Items from a dataset:

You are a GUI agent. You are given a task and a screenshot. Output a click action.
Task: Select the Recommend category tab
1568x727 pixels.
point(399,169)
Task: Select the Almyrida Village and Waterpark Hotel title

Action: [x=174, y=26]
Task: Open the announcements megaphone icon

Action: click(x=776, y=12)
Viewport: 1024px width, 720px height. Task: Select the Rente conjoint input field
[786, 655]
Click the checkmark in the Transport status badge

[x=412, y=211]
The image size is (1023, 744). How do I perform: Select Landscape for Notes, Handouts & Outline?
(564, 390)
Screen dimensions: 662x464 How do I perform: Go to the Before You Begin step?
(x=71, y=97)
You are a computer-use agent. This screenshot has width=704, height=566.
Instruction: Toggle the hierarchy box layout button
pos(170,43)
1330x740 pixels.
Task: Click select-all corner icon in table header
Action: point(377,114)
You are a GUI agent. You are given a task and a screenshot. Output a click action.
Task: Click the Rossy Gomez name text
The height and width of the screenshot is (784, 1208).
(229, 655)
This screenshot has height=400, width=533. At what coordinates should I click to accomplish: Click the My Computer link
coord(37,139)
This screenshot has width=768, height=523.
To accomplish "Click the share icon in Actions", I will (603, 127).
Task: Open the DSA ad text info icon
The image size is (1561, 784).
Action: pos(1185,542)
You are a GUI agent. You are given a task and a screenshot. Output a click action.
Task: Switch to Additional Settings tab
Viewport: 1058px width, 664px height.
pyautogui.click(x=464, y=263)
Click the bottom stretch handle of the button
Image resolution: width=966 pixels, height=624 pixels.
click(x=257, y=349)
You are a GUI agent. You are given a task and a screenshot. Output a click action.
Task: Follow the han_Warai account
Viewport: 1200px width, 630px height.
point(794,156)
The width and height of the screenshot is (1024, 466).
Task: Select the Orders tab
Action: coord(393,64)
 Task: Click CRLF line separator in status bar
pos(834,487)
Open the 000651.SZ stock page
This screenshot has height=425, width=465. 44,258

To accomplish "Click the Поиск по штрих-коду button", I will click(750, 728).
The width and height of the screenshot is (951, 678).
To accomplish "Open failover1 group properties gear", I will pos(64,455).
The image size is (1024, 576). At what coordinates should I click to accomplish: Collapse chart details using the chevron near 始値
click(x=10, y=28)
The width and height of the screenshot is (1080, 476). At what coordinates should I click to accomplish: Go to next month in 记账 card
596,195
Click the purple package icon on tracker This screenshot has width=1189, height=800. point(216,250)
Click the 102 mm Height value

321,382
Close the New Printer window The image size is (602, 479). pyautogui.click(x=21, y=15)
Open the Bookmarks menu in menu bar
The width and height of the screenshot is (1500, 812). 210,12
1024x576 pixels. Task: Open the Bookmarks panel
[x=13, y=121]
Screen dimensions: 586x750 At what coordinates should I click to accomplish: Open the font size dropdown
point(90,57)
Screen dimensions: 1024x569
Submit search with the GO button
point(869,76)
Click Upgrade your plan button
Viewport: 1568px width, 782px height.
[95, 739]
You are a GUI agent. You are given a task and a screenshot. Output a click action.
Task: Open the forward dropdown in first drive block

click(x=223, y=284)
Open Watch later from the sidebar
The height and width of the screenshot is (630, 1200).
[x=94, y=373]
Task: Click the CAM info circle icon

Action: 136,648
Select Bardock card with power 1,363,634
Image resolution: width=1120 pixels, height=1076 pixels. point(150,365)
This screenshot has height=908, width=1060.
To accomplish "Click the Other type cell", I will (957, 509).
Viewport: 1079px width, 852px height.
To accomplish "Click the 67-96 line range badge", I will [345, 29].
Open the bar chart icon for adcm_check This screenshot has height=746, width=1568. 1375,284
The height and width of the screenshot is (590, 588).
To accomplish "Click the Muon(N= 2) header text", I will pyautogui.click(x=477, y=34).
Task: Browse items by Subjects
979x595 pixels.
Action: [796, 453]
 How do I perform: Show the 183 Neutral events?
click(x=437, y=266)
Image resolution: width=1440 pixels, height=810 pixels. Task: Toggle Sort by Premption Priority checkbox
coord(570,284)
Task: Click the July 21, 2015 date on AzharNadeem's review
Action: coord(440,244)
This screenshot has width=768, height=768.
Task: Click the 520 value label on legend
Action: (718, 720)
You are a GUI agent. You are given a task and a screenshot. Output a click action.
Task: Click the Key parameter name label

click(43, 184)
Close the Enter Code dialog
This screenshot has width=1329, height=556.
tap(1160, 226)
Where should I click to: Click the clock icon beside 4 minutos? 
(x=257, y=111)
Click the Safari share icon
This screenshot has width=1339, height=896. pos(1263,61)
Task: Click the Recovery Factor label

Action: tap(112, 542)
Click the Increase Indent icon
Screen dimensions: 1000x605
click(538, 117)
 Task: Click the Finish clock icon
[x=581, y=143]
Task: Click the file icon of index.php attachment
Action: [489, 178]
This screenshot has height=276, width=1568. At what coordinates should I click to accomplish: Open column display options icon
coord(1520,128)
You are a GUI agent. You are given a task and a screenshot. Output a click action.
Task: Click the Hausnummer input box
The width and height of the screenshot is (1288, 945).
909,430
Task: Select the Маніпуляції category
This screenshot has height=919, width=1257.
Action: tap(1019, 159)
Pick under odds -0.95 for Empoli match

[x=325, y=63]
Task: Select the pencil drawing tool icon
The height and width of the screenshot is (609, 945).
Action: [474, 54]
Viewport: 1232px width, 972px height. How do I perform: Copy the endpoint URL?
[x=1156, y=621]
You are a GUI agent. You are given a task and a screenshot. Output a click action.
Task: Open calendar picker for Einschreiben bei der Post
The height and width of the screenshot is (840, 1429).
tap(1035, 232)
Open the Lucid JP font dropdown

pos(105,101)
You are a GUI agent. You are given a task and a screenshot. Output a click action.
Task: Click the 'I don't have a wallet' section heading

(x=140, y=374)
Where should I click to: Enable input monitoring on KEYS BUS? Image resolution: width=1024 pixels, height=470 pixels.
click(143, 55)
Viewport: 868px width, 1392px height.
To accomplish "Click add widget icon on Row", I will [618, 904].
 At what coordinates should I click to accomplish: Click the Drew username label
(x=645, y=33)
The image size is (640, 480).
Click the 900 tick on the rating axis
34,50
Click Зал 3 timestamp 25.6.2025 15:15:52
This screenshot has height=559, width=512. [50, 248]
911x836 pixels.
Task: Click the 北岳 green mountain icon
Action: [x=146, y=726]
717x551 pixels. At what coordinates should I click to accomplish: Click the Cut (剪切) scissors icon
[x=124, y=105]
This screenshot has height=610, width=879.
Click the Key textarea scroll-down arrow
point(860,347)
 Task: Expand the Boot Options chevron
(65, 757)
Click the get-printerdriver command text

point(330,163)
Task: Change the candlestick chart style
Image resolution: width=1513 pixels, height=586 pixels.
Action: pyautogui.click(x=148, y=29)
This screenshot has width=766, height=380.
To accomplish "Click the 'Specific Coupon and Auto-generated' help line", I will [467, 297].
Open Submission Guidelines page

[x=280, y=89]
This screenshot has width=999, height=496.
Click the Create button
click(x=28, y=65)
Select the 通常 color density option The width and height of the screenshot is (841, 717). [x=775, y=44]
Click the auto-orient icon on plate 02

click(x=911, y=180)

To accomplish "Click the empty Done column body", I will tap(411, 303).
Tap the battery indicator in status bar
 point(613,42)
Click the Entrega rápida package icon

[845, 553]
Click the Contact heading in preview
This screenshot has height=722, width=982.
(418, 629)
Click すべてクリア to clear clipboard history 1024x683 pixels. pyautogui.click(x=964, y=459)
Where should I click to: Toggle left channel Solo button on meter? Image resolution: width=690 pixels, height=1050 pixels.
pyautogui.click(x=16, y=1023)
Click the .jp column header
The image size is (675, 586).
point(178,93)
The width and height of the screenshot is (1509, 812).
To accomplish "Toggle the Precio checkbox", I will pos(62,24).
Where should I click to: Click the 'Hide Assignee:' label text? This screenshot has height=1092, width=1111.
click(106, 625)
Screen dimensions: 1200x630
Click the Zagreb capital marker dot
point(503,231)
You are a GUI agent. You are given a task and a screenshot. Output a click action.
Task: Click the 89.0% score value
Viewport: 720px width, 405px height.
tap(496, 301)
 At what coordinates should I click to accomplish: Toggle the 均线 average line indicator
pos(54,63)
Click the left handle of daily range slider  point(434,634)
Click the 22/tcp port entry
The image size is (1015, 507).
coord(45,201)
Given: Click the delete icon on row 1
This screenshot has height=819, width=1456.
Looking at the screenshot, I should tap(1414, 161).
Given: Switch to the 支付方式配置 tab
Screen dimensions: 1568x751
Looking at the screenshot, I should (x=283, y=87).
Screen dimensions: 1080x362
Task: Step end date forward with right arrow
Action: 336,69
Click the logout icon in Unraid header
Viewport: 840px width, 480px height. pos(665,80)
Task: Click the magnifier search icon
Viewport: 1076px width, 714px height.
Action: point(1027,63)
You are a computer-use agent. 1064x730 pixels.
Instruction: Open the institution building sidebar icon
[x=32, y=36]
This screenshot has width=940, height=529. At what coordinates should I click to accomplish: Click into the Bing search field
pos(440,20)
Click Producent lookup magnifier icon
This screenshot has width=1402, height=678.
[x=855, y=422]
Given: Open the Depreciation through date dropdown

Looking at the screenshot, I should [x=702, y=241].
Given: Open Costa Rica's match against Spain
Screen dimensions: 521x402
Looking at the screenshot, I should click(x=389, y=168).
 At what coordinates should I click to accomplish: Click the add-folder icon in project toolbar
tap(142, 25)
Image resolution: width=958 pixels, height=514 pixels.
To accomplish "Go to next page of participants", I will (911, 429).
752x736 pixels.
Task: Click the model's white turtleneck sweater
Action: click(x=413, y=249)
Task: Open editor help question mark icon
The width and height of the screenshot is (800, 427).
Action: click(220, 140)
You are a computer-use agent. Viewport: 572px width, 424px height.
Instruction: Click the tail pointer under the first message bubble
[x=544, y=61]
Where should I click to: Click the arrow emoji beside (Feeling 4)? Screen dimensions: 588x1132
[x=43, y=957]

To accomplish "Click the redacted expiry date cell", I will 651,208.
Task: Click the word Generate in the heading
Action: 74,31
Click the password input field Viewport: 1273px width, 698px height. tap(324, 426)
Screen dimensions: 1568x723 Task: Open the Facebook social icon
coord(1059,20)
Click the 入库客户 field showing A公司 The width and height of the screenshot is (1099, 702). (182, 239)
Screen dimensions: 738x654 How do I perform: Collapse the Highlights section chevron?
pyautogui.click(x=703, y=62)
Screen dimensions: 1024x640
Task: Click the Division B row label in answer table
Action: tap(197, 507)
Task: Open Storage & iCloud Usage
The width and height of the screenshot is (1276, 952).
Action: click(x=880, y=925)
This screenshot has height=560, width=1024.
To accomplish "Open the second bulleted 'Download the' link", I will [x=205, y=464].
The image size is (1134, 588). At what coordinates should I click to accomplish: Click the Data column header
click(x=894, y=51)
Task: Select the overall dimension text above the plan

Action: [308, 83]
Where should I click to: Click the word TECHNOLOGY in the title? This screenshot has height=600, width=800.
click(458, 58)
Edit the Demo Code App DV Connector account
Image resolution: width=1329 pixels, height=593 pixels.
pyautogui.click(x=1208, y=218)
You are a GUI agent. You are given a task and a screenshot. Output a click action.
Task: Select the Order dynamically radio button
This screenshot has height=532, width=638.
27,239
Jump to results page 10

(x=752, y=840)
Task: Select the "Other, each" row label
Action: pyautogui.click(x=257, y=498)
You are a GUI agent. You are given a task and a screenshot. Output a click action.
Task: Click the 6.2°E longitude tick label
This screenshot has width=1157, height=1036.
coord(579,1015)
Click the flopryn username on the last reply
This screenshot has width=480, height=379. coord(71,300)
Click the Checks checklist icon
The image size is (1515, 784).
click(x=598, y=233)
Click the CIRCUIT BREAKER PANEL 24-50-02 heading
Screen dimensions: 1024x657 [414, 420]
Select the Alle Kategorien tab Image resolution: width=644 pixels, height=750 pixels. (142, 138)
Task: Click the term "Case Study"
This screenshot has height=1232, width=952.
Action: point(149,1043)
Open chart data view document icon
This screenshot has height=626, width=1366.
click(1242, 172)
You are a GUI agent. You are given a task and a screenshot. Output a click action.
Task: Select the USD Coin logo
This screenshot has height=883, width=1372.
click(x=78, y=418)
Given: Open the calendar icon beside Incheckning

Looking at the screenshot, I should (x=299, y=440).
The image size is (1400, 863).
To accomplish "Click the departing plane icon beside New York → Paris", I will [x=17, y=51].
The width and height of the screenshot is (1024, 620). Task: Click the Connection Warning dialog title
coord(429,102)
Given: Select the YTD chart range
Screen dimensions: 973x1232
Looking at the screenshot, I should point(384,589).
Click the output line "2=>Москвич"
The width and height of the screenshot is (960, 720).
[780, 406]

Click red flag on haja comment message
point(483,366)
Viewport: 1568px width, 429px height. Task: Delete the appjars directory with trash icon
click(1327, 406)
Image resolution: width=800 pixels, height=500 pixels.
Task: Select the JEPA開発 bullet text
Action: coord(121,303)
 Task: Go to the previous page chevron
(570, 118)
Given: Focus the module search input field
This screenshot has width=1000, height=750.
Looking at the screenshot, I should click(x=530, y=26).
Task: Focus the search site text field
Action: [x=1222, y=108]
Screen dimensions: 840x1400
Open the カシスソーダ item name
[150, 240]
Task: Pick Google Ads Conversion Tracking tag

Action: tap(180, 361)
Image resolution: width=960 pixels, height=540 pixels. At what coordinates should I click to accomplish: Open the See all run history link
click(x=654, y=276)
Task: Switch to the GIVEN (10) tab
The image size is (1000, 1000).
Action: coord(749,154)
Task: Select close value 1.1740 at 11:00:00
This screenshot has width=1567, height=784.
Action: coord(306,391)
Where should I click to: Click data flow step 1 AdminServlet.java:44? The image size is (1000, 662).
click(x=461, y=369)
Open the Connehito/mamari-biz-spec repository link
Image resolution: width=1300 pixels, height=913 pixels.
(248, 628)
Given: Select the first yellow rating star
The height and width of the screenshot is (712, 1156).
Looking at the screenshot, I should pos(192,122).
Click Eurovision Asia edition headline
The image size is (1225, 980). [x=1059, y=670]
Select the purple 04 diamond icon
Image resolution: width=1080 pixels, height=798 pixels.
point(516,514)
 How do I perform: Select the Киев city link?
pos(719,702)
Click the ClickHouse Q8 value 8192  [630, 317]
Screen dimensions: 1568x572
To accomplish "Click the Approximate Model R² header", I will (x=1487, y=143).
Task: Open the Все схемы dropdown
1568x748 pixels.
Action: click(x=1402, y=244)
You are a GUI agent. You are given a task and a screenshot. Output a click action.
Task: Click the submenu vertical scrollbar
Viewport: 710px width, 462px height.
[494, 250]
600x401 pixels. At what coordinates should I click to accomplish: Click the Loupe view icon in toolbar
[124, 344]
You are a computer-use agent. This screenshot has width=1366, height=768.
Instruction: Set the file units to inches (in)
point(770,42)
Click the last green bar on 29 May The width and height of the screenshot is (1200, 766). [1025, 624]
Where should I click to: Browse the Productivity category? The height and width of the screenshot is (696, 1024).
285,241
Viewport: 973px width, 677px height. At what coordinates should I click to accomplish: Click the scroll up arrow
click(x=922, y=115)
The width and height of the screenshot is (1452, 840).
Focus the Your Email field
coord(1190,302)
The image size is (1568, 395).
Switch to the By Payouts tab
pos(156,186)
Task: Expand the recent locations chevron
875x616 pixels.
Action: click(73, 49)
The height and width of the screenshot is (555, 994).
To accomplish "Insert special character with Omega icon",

Description of the task: Would you retype the lines of the data above, from the one holding "The image size is (1568, 395)." through its final line, exactly and without adding any other line?

Result:
The image size is (1568, 395).
Switch to the By Payouts tab
pos(156,186)
Task: Expand the recent locations chevron
875x616 pixels.
Action: click(73, 49)
The height and width of the screenshot is (555, 994).
To accomplish "Insert special character with Omega icon",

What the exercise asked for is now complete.